• [PROBLEM STATEMENT]:
Please output exactly the part of the records below that opens with the line containing "Click the Expiration" and closes with the line containing "1173x1036 pixels.", both lines included, and nothing else.
----- DATASET CONTENT -----
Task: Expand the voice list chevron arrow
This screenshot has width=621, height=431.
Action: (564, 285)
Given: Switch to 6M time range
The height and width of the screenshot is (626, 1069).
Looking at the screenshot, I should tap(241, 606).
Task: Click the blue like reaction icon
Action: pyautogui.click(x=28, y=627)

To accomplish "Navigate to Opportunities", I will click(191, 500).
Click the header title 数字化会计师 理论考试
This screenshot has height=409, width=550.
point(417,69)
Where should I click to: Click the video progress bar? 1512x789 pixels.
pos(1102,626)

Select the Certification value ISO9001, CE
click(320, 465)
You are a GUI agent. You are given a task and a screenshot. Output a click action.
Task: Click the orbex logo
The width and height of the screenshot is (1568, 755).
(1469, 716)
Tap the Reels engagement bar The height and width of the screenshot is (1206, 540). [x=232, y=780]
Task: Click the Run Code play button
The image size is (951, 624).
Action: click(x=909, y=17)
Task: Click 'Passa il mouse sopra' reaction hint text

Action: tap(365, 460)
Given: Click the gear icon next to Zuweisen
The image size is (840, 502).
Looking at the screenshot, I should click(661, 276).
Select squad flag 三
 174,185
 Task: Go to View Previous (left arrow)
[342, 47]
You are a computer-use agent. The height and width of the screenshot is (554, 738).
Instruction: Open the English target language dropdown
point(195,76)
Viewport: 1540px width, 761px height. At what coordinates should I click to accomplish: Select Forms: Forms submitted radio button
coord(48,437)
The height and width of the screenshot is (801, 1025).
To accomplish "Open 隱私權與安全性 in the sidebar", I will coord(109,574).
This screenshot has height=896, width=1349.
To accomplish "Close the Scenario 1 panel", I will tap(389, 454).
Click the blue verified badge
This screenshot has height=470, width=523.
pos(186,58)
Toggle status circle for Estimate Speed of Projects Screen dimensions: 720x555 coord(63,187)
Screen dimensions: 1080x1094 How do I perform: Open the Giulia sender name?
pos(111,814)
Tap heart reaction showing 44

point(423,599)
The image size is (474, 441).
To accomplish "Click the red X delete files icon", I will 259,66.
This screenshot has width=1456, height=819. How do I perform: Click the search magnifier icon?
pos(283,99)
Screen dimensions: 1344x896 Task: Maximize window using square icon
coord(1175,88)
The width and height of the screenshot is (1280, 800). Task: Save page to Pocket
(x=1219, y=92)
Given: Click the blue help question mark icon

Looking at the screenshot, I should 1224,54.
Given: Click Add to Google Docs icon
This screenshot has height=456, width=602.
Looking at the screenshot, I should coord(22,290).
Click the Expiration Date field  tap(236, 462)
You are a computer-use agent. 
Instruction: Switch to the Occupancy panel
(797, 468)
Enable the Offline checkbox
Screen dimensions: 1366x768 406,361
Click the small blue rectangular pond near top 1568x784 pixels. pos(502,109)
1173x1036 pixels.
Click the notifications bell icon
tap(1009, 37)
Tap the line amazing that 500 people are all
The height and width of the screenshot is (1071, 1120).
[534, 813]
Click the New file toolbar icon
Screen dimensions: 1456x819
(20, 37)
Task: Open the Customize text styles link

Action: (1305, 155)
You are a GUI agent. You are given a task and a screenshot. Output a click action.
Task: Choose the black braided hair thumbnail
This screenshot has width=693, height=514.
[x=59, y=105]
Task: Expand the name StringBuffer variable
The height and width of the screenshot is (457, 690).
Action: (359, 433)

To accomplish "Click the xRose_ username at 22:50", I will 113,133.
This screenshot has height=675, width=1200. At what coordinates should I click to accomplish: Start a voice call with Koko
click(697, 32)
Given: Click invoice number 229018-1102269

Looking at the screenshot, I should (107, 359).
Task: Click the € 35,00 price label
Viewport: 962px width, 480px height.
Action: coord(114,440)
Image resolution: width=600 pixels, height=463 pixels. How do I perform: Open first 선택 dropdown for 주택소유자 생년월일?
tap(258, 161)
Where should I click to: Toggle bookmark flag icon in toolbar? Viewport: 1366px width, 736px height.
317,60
-----
• [SOLUTION TO THE EXERCISE]:
Click the Expiration Date field  tap(236, 462)
You are a computer-use agent. 
Instruction: Switch to the Occupancy panel
(797, 468)
Enable the Offline checkbox
Screen dimensions: 1366x768 406,361
Click the small blue rectangular pond near top 1568x784 pixels. pos(502,109)
1173x1036 pixels.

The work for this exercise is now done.